「これくらいの業務なら、気力でがんばれる」。でも、その「がんばり」って、本当に必要?
仕事で「無理してまで」がんばってしまったり、不必要だと思いつつ意見を言えないのは、「みんなこれくらいこなしているから"普通”だ」という思いこみや、周りの目が気になり、周りに合わせてしまう行動から起こりがちです。
ですが、問題は、個人ではなく、もしかしたら、昔からある日本文化の気質が原因なのかもしれませんーー。
そんな疑問を、日本文化に造詣が深いロバート キャンベルさんと、バラエティ番組やコラム執筆、YouTubeに挑戦し、独自のキャリアを歩んでいるテレビ朝日アナウンサーの弘中綾香さんにぶつけてみました。
前編では、日本人は、世間の目を必要以上に気にして、「不要ながんばりをしているのでは」というテーマを話します。
「がんばる」のは、仕事に直接関係あることだけでいいんじゃない?

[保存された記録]

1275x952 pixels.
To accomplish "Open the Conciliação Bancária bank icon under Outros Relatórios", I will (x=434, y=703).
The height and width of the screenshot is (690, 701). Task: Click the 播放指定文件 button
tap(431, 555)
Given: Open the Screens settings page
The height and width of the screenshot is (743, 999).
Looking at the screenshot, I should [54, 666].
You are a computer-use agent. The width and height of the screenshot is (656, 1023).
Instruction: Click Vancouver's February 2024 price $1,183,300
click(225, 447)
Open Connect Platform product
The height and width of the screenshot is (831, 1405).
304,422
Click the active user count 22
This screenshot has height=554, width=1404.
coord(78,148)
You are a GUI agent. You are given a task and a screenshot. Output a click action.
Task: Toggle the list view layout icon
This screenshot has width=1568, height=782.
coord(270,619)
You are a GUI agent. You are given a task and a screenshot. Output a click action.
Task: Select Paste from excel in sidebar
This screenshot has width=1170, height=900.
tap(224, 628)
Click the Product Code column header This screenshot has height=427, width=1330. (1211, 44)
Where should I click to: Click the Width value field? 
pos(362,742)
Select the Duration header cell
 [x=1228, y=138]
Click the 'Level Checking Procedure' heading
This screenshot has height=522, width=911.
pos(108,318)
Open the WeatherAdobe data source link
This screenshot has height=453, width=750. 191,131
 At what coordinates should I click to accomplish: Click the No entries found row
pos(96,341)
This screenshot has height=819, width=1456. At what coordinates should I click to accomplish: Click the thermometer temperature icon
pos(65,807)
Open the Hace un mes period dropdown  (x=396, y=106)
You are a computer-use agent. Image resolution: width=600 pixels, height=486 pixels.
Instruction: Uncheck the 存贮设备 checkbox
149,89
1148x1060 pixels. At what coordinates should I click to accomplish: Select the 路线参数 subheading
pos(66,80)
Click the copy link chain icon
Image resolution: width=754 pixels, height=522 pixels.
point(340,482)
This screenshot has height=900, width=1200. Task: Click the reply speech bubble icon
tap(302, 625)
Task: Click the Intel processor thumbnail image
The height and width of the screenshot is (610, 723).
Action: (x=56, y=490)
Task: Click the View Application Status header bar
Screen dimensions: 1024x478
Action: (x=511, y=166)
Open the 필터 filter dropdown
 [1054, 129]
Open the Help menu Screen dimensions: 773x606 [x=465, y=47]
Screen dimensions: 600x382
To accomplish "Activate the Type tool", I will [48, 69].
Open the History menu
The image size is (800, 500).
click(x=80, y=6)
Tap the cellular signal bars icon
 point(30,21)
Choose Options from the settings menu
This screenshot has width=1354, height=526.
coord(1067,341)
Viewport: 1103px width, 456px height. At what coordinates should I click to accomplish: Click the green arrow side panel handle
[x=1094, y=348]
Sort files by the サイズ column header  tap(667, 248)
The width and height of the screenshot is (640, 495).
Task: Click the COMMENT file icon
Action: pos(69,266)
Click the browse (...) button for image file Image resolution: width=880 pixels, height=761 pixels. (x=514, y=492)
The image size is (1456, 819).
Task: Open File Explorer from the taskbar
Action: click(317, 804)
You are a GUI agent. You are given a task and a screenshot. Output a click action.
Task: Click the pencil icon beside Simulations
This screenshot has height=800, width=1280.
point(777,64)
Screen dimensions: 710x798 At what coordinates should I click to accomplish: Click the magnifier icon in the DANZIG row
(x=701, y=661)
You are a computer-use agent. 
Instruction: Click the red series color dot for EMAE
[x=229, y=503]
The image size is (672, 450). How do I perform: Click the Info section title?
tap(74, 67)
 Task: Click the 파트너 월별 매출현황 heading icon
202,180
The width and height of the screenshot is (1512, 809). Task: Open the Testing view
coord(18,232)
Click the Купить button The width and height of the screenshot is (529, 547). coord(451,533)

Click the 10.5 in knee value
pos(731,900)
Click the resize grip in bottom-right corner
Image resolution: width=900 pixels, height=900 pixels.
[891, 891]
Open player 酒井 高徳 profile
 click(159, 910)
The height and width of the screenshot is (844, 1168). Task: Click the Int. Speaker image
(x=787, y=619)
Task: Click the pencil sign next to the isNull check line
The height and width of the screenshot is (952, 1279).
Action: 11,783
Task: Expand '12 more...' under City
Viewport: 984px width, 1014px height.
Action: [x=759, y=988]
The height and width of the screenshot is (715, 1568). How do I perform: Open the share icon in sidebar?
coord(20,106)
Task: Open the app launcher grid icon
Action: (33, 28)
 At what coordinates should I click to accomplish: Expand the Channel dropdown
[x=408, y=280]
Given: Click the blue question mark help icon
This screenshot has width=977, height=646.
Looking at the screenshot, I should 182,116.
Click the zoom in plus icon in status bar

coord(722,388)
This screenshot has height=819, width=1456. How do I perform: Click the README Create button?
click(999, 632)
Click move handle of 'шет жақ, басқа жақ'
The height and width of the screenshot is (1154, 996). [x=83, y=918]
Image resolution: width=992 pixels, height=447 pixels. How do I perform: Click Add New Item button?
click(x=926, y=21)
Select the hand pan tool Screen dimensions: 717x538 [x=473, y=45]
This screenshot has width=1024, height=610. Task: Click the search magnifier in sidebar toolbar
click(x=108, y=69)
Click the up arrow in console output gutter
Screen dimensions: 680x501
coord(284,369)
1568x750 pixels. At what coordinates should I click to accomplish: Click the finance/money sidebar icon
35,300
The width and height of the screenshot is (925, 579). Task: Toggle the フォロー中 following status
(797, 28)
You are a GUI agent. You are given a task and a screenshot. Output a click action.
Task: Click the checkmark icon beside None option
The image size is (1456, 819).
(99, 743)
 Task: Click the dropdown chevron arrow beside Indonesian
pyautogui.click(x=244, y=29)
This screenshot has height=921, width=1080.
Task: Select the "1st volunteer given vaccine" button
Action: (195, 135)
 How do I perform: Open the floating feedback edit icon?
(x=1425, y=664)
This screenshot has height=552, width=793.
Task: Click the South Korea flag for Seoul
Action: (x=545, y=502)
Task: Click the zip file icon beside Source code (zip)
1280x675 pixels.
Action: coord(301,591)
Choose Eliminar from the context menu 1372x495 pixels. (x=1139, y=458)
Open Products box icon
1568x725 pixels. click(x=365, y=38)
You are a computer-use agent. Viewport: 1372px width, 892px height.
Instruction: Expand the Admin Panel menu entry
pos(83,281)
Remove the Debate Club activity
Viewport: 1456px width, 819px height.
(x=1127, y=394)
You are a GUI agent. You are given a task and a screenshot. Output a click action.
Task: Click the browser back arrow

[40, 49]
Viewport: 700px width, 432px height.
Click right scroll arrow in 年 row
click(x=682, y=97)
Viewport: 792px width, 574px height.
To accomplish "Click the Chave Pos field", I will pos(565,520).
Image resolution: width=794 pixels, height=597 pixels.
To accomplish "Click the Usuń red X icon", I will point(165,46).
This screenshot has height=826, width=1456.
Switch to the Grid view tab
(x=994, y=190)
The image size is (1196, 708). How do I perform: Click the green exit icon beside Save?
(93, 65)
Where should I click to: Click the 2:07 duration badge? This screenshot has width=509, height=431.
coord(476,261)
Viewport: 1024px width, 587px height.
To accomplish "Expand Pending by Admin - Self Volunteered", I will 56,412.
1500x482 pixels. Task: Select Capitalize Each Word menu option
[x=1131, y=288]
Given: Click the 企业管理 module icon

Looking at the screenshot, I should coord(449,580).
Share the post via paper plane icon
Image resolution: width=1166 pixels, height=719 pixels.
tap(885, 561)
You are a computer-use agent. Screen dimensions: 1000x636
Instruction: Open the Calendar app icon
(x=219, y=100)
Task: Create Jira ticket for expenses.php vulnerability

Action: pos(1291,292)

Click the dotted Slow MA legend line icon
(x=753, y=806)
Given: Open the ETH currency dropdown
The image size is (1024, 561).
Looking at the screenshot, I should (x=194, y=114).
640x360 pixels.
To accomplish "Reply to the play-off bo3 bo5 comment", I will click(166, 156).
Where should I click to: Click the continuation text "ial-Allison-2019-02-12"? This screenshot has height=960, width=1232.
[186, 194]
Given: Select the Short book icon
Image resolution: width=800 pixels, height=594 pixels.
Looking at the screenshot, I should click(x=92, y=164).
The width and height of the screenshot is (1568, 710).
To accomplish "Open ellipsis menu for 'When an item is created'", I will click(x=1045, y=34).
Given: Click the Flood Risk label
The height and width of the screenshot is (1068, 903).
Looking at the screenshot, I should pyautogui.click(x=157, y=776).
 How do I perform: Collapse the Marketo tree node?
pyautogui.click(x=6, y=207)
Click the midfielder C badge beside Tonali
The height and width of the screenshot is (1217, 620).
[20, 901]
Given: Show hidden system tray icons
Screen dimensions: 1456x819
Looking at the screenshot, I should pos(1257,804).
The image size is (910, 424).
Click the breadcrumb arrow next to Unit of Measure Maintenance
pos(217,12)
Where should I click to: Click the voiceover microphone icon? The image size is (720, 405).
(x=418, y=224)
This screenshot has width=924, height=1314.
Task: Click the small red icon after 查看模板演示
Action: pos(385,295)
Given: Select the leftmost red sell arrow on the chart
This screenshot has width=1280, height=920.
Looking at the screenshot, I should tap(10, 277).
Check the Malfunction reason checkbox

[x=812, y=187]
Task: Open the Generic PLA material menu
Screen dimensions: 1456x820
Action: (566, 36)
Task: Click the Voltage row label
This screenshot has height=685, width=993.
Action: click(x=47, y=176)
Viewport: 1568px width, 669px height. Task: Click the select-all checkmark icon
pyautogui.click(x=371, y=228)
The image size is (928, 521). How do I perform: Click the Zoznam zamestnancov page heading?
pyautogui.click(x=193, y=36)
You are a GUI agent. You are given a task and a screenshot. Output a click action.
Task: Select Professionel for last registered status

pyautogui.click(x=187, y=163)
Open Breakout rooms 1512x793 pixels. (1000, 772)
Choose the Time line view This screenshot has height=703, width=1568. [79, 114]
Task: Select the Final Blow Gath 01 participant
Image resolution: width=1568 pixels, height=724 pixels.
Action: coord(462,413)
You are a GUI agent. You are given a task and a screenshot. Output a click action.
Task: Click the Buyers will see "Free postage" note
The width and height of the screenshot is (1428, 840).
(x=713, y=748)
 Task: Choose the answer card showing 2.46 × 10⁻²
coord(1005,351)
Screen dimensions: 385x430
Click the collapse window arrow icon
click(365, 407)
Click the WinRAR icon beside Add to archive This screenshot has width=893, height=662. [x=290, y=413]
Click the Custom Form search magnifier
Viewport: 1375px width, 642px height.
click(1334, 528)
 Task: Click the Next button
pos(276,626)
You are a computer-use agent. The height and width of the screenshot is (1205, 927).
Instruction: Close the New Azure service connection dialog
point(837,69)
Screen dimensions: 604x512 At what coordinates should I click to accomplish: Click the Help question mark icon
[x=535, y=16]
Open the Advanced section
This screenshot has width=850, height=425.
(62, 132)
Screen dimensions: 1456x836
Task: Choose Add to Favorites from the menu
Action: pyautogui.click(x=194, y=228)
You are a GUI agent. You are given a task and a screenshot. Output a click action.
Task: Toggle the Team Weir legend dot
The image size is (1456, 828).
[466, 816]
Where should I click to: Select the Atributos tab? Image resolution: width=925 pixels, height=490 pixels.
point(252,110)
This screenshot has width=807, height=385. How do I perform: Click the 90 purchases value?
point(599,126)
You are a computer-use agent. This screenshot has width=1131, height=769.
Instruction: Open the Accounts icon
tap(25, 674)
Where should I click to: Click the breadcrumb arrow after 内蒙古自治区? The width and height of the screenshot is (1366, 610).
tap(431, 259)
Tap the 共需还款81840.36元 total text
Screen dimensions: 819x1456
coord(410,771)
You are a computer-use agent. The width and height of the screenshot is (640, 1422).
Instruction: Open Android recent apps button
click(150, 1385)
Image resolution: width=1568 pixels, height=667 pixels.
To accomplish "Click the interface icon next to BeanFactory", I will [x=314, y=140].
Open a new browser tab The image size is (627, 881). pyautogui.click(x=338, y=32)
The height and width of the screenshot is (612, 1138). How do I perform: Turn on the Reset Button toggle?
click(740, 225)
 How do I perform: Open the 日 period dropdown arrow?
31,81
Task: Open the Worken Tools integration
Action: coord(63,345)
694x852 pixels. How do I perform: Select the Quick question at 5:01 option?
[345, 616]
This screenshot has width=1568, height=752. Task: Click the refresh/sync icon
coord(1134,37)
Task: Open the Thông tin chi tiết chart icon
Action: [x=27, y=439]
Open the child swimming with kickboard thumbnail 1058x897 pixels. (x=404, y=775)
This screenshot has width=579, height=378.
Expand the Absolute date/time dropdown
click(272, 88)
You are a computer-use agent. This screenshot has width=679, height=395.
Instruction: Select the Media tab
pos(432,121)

● **作業内容**
[1] がんばりについての文章を2文で要約してください。
[2] がんばりについての文章のうち、「仕事で「無理してまで」がんば」から「は」というテーマを話します。」までの箇所を、「世間の目」を「周囲の目」に替えて更新し、示してください。
[3] がんばりについての文章の続きを書いてください。

● **解答一覧**
[1] 仕事で無理をしてがんばったり、不必要だと思いつつ意見を言えなかったりするのは、思いこみや周りの目を気にして周りに合わせる行動から起こりがちですが、その原因は昔からある日本文化の気質なのかもしれません。この疑問をロバート キャンベルさんとテレビ朝日アナウンサーの弘中綾香さんにぶつけ、前編では、日本人は世間の目を必要以上に気にして不要ながんばりをしているのではないかというテーマを話します。

[2]
仕事で「無理してまで」がんばってしまったり、不必要だと思いつつ意見を言えないのは、「みんなこれくらいこなしているから"普通”だ」という思いこみや、周りの目が気になり、周りに合わせてしまう行動から起こりがちです。
ですが、問題は、個人ではなく、もしかしたら、昔からある日本文化の気質が原因なのかもしれませんーー。
そんな疑問を、日本文化に造詣が深いロバート キャンベルさんと、バラエティ番組やコラム執筆、YouTubeに挑戦し、独自のキャリアを歩んでいるテレビ朝日アナウンサーの弘中綾香さんにぶつけてみました。
前編では、日本人は、周囲の目を必要以上に気にして、「不要ながんばりをしているのでは」というテーマを話します。

[3]
ありがとうございます! 私も楽しみにしていました。
今日は「がんばるって何なんだろう」ということから話していきたいと思います。
与えられている時間だったり、環境がそれぞれ違うので、エビデンスは人によって全然違うと思います。ただ、日本は若年層の自殺率が高いのも事実で。
「がんばり」の強要をしてしまっている可能性がある、と。
弘中さんにとって「がんばる」がどういったものなのか、教えてもらえますか?
今回の対談テーマである「不必要ながんばり」で思い出したのは、後輩からのバレンタインチョコレートの相談です。
弘中綾香(ひろなか・あやか)。テレビ朝日アナウンサー。入社8年目。「激レアさんを連れてきた。」の研究助手や、「ひろなかラジオ」(AbemaTV)のメインパーソナリティなどを務めるほか、「Hanako.tokyo」でエッセイを連載
「どの範囲の方々まで用意すればいいですか?仕事でお世話になっている全員に日頃のお礼をしたいので、がんばって用意します!」と相談を受けて。
そうなんです。ただ、そのがんばりはちょっと違うんじゃないかなと。私もかつてはその後輩と同じように考えて用意していたので、自分に対しても言えるのですが。
仕事に関することは、バレンタインのチョコレートで伝えるのではなく、仕事に直接関係ある業務をがんばることで、伝えられたほうがいいのに、と。
もともと、私は「無駄ながんばり」をしないタイプで。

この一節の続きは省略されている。